▽

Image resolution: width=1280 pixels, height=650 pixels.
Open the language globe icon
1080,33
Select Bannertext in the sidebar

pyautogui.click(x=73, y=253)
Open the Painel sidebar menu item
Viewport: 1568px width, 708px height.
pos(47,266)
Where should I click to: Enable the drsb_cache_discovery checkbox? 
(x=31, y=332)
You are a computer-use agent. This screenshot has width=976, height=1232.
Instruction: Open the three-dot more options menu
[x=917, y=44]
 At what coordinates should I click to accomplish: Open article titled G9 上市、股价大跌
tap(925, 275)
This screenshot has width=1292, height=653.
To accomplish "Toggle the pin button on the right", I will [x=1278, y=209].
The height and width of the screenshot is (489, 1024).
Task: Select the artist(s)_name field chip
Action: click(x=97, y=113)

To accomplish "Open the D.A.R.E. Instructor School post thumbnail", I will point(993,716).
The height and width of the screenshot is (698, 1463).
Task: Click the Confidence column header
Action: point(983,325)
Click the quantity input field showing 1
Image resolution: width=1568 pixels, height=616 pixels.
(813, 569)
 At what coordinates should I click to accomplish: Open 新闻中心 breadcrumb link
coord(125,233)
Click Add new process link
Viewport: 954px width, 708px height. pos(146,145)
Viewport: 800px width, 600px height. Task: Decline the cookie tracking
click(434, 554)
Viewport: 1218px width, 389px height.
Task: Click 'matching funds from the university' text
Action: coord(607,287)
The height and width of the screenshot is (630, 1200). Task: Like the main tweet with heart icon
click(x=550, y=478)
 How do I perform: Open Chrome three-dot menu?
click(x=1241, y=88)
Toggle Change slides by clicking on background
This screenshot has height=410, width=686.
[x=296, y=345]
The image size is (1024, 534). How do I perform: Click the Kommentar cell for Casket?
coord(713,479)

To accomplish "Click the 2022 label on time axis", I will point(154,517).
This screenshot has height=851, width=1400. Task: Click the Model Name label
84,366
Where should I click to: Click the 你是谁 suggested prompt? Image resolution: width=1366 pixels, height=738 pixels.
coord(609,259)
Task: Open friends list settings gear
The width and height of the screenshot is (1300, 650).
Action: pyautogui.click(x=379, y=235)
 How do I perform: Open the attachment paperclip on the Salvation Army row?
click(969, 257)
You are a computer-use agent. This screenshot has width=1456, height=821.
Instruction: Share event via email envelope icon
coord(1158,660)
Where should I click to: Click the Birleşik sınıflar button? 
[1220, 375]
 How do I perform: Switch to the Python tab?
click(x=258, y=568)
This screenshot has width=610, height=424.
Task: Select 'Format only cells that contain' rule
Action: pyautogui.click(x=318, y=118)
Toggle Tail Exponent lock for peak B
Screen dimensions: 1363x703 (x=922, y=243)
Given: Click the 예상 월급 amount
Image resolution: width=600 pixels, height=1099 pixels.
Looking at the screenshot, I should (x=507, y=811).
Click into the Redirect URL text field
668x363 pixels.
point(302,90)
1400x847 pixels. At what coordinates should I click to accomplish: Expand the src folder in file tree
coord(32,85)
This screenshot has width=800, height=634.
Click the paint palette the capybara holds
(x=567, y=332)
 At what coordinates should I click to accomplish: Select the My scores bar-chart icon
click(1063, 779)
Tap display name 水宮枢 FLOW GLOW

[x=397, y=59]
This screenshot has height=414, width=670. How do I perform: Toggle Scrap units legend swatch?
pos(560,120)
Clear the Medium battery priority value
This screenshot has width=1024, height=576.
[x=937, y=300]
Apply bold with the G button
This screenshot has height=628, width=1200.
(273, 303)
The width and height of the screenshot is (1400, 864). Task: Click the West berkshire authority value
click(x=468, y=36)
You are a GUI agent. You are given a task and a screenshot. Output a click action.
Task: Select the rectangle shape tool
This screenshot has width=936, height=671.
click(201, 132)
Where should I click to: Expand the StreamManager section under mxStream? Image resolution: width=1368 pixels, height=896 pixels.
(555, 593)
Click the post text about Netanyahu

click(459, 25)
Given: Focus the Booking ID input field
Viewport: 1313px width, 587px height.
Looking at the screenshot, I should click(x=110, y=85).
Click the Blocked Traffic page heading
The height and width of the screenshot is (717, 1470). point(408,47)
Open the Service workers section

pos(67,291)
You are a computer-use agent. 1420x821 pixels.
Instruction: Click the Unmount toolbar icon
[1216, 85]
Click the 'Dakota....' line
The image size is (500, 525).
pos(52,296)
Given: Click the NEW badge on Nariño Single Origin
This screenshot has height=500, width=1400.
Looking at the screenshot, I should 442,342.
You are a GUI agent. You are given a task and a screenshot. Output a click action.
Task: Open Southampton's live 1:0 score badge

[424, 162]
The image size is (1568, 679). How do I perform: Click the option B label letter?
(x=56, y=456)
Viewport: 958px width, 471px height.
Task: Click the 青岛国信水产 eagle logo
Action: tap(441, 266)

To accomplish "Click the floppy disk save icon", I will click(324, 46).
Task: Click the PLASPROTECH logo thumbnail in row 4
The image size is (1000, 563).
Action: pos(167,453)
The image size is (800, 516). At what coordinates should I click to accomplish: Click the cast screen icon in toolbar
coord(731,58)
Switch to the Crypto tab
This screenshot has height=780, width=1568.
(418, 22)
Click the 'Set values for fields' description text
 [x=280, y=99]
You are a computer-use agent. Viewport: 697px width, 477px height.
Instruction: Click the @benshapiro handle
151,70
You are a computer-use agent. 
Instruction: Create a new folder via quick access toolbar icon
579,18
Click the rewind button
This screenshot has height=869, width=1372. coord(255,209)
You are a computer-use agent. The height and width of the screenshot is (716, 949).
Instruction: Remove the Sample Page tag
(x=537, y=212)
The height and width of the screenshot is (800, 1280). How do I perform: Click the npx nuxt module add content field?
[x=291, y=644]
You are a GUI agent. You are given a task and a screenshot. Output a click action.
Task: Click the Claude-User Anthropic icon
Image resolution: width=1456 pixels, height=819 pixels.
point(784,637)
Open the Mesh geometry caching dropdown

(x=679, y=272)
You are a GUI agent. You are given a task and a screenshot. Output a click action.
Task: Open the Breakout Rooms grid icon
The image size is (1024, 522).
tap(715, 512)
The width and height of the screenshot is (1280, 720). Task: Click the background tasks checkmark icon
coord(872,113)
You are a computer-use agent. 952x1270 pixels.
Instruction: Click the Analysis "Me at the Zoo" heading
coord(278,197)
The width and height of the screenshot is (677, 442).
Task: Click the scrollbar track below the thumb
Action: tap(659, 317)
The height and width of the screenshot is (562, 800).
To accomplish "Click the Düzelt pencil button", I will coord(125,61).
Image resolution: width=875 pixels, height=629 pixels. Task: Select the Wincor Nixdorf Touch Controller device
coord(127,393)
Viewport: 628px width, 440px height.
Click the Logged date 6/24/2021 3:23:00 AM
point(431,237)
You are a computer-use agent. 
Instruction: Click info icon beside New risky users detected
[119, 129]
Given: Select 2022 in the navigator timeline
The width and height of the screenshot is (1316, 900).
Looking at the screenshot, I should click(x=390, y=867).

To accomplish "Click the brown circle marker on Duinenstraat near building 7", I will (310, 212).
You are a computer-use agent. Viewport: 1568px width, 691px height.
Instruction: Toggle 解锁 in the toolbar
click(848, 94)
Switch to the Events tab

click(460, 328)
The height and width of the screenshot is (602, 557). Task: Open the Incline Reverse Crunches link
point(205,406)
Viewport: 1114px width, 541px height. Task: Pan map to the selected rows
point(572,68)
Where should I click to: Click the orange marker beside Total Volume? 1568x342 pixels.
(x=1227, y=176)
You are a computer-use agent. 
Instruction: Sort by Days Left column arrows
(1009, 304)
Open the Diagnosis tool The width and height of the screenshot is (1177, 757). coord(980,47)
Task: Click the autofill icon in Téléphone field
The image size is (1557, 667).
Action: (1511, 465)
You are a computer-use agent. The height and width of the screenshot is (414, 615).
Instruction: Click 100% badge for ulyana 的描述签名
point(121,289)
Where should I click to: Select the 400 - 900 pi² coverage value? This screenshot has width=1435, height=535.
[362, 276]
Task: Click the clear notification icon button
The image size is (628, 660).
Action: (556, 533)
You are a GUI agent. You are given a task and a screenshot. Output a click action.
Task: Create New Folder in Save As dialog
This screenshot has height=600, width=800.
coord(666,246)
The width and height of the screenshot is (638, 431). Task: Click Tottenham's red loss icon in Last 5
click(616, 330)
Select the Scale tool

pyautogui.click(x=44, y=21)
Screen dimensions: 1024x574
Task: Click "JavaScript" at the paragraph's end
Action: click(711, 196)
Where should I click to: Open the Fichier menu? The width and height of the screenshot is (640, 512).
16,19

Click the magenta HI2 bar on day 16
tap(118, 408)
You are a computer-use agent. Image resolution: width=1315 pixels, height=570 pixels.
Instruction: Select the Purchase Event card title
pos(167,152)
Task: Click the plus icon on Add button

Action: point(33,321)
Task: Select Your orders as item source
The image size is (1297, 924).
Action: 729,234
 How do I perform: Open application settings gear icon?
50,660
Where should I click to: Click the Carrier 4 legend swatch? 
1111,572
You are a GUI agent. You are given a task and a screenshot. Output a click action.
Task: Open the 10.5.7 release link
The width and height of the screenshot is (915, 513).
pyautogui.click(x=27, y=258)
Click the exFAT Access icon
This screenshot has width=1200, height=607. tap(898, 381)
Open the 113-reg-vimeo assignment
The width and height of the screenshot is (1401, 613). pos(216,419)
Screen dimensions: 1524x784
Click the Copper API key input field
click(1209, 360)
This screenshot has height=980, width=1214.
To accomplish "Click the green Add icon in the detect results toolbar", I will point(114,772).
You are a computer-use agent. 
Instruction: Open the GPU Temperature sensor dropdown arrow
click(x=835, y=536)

△

A verbatim transcription is needed of the lines above, starting at the line with "Task: Select Your orders as item source" and ending at the line with "Task: Open the 10.5.7 release link", both included, and of nothing else.

Task: Select Your orders as item source
The image size is (1297, 924).
Action: 729,234
 How do I perform: Open application settings gear icon?
50,660
Where should I click to: Click the Carrier 4 legend swatch? 
1111,572
You are a GUI agent. You are given a task and a screenshot. Output a click action.
Task: Open the 10.5.7 release link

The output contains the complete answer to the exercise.